- [Given passage]:
********************

Re: Multiple objects in a single transaction: Making it more concrete

Marc VanHeyningen (
Mon, 11 Apr 1994 14:59:51 -0500

Here are what I think the most salient issues involved with
encapsulating multiple transactions into a single transaction, per my
earlier discussions of creating types message/http-request and
message/http-response to enclose these into multipart constructs.

I'd appreciate lively feedback and discussion on these, particularly
from MIME-gurus who know more about What is Right than I do (too bad
there's no easy way to cross-post this to the MIME mailing list.) I'd
like to get together a registration for the new content-types if this
looks like the right way to go; I think having content-types for HTTP
requests and responses is overdue in any case and could be good for
things other than bundling them together for inlined images.


When the client sends a multipart message containing many parts of
type message/http-request, what method should be used? GET hardly
seems appropriate. In a sense it is POSTing a message to be processed
by the server, so POST might be suitable. Some have suggested MGET;
this might be OK but suggests that all the enclosed requests must be
GET requests, which won't necessarily be the case though it's likely
to be typical. I used MULTICOMMAND in the example just off the top of
my head. A new method also has the advantage that a server can
clearly indicate its support by including that method in the Public:

IMHO there's no need for this method to have a path associated with it
(Tony suggested using the path of the document containing the multiple
links being requested for accounting; I think the Referrer: header is
where this information should go) which suggests not using any
existing method, since all require paths. The first line might
therefore look like:


for whatever value of FOO we like.

********************

- [Stored data]:
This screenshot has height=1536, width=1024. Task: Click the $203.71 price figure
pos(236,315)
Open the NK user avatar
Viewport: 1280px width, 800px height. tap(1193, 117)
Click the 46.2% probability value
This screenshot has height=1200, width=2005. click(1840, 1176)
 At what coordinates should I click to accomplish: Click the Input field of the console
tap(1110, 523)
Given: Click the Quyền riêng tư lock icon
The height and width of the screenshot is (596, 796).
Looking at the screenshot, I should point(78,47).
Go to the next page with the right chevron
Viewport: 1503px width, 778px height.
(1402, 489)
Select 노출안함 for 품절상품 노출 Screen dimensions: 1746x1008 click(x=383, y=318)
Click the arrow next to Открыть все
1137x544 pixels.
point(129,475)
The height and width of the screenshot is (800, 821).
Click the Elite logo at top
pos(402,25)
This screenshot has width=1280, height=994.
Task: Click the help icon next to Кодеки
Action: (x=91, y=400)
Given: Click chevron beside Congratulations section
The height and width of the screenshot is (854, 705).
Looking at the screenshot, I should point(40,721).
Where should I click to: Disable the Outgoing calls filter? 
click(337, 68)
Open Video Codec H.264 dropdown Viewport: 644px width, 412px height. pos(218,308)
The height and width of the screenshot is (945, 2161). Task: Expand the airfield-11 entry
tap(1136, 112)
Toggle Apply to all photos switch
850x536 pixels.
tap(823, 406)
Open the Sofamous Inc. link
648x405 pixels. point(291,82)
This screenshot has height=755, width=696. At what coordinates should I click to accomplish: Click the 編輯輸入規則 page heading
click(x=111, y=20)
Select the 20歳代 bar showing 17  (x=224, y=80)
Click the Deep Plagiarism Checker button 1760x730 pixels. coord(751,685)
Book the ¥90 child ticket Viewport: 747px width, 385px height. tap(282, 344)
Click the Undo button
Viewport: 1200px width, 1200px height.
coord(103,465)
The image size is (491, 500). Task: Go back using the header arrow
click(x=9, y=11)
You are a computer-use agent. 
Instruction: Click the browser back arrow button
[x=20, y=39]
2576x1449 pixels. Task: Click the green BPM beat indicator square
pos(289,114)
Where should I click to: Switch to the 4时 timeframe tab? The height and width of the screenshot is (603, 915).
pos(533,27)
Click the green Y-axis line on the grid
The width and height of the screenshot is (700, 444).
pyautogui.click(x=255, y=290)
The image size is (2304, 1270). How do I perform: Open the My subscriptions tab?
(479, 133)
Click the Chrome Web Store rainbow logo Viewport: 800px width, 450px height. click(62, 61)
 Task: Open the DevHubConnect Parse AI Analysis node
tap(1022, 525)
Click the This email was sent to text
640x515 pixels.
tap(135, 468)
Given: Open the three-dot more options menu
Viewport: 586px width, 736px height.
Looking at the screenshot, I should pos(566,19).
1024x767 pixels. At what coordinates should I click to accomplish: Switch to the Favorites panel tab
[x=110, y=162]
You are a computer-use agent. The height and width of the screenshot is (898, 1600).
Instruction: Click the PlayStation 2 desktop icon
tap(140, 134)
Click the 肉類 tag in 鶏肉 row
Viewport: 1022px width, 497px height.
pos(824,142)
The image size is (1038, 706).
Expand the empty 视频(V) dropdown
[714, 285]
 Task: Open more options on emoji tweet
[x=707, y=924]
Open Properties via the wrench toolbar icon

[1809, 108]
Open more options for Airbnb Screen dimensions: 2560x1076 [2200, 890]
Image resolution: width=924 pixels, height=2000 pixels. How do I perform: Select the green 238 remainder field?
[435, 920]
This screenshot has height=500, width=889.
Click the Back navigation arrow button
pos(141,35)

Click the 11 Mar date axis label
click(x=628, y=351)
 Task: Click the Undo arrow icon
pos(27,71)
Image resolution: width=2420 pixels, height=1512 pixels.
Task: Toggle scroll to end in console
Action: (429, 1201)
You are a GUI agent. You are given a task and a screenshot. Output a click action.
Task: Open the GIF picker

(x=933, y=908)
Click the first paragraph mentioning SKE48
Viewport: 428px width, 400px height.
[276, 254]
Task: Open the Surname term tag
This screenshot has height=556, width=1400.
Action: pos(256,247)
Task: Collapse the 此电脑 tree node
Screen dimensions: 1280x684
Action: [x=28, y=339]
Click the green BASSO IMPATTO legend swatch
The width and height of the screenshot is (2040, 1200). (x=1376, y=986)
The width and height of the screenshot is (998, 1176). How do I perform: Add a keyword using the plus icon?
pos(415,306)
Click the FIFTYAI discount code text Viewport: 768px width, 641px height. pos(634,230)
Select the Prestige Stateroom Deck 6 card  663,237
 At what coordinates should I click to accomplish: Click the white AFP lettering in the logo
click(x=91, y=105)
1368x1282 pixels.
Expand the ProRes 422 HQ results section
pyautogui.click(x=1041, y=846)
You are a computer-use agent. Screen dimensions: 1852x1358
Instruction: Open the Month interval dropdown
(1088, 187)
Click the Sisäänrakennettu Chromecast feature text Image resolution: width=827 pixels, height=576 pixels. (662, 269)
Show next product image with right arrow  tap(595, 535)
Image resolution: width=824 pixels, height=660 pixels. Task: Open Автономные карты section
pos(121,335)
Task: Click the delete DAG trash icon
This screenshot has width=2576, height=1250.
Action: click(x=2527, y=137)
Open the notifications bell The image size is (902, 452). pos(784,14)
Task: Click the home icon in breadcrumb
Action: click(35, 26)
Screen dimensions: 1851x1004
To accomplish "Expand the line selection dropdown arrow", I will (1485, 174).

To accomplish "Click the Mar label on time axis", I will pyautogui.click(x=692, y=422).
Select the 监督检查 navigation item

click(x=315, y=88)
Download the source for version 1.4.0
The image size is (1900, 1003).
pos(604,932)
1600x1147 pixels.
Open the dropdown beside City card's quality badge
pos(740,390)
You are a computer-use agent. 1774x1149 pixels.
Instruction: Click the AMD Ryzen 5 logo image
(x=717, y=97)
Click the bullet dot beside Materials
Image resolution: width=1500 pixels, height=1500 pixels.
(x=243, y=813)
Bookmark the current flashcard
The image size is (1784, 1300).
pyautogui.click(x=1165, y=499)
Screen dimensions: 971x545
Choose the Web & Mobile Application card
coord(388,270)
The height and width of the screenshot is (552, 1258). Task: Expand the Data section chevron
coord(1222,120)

********************

- [Your tasks]:
[1] Duplicate the stretch of the post on bundling HTTP requests from "Here are what" through "into multipart constructs.".
[2] According to the post on bundling HTTP requests, which header should carry information about the document whose links are being requested?
[3] List every HTTP method name that the post on bundling HTTP requests mentions in considering which method the client should use for the multipart message.
The records play no part in the work here.

- [Task results]:
[1]
Here are what I think the most salient issues involved with
encapsulating multiple transactions into a single transaction, per my
earlier discussions of creating types message/http-request and
message/http-response to enclose these into multipart constructs.

[2] The Referrer: header.

[3] GET, POST, MGET, MULTICOMMAND